Unincorporated community in the state of Michigan, United States

Klingers is an unincorporated community based around the nearby Klinger Lake located inside St. Joseph County in the southwest region of the U.S. state of Michigan.

== Geography ==
The community is situated at the junction of U.S. Highway 12 and County Road 133 (Klinger Lake Road) at . It is on the boundary approximately midway between Sturgis Township to the east and White Pigeon Township to the west.

Klinger Lake is nearby to the northwest within White Pigeon Township. The lake empties into the Fawn River via the Sherman Mill Creek, which also drains Tamarack Lake and Thompson Lake to the northeast.

== History ==
The community began with a station named "Douglas" on the Michigan Southern Railroad, later part of the Lake Shore and Michigan Southern Railway. When a post office with the name "Klinger's Lake" opened September 26, 1879, with Erastus P. Moon as the first postmaster, the station name was also changed. The name changed to "Klingers" on October 5, 1895, and was discontinued on May 31, 1937. The lake and community were named for Peter Klinger who had settled nearby in 1827. The name appears on various maps as Klinger, Klingers, or Klinger's Lake. Klinger Lake County Club is located nearby.
****
• _Set exercise a_
Write out, without changes, the stretch of the records from the line containing "Ochrana osobních údajů (100, 911)" through the line containing "Aceito & Fecha (72, 39)".

• _Word and element location data_
****
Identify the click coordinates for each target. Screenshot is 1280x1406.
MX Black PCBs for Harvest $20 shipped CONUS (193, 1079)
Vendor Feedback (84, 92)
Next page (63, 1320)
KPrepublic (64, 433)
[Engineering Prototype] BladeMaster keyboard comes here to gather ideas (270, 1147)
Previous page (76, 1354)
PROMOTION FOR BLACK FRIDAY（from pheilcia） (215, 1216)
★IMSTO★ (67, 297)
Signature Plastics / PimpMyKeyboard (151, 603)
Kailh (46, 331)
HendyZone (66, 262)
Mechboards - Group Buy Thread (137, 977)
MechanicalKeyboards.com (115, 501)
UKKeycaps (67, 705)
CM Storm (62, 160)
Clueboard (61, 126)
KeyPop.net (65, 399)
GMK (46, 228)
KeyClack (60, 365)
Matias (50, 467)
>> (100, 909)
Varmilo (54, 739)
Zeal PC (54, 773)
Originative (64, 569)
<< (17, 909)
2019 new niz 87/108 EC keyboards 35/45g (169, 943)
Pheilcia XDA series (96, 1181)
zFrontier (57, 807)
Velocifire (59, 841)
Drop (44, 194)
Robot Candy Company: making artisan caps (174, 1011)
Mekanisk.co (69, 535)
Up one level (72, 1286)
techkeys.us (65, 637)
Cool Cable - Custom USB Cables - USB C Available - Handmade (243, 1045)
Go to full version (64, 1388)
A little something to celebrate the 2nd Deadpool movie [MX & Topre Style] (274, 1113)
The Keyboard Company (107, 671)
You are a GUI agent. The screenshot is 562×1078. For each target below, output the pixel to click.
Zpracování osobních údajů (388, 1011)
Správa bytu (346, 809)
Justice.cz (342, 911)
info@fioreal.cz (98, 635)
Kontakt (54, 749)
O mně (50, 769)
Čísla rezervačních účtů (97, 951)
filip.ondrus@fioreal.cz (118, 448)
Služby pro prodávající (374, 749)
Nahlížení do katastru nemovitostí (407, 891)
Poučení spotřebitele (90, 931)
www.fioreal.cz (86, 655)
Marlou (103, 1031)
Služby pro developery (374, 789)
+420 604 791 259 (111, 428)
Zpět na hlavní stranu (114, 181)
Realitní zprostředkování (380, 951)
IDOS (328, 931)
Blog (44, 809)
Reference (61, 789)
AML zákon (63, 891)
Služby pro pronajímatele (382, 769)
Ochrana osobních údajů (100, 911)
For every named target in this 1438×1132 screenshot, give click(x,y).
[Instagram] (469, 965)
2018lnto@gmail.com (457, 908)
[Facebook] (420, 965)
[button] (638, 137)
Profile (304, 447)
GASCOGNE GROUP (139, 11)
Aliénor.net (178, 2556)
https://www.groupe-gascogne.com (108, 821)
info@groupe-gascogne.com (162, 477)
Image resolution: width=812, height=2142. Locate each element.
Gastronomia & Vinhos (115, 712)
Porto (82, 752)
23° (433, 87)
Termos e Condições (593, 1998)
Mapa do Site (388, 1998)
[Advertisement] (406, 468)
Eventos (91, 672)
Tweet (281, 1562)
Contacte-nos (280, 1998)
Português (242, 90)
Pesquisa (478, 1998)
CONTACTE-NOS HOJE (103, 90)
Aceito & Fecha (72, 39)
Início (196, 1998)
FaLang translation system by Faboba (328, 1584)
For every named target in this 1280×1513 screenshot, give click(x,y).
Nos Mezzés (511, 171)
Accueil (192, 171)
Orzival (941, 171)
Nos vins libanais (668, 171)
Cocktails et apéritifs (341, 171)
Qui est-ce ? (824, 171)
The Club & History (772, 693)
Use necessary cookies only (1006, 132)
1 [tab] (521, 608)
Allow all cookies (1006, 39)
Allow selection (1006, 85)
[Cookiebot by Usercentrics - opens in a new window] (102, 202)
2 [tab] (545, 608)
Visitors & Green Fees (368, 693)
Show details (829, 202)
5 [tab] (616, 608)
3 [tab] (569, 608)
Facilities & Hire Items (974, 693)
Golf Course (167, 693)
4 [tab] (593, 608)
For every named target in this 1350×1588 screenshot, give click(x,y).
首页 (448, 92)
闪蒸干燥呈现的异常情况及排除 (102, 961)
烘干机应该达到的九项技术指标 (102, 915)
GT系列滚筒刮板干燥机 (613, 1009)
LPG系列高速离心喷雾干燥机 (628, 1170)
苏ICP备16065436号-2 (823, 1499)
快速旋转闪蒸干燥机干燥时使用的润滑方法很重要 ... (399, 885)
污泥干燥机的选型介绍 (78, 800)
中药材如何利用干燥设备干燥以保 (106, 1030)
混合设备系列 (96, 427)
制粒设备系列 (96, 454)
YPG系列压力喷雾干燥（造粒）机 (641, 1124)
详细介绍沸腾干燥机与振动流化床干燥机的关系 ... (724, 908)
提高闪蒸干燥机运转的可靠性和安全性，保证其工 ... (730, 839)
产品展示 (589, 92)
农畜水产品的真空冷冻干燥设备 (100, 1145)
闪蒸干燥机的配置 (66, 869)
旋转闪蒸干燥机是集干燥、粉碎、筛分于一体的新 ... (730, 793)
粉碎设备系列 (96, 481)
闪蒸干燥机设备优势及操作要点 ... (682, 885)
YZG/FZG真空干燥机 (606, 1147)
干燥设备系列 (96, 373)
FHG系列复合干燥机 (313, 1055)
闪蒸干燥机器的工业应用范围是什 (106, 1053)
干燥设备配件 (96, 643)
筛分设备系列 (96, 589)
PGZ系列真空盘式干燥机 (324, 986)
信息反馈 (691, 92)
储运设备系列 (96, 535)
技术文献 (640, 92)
****
• _Set exercise b_
Give again word for word the stretch of the Klingers article from "Klingers is an" through "state of Michigan.".

• _Exercise response a_
Ochrana osobních údajů (100, 911)
For every named target in this 1438×1132 screenshot, give click(x,y).
[Instagram] (469, 965)
2018lnto@gmail.com (457, 908)
[Facebook] (420, 965)
[button] (638, 137)
Profile (304, 447)
GASCOGNE GROUP (139, 11)
Aliénor.net (178, 2556)
https://www.groupe-gascogne.com (108, 821)
info@groupe-gascogne.com (162, 477)
Image resolution: width=812, height=2142. Locate each element.
Gastronomia & Vinhos (115, 712)
Porto (82, 752)
23° (433, 87)
Termos e Condições (593, 1998)
Mapa do Site (388, 1998)
[Advertisement] (406, 468)
Eventos (91, 672)
Tweet (281, 1562)
Contacte-nos (280, 1998)
Português (242, 90)
Pesquisa (478, 1998)
CONTACTE-NOS HOJE (103, 90)
Aceito & Fecha (72, 39)

• _Exercise response b_
Klingers is an unincorporated community based around the nearby Klinger Lake located inside St. Joseph County in the southwest region of the U.S. state of Michigan.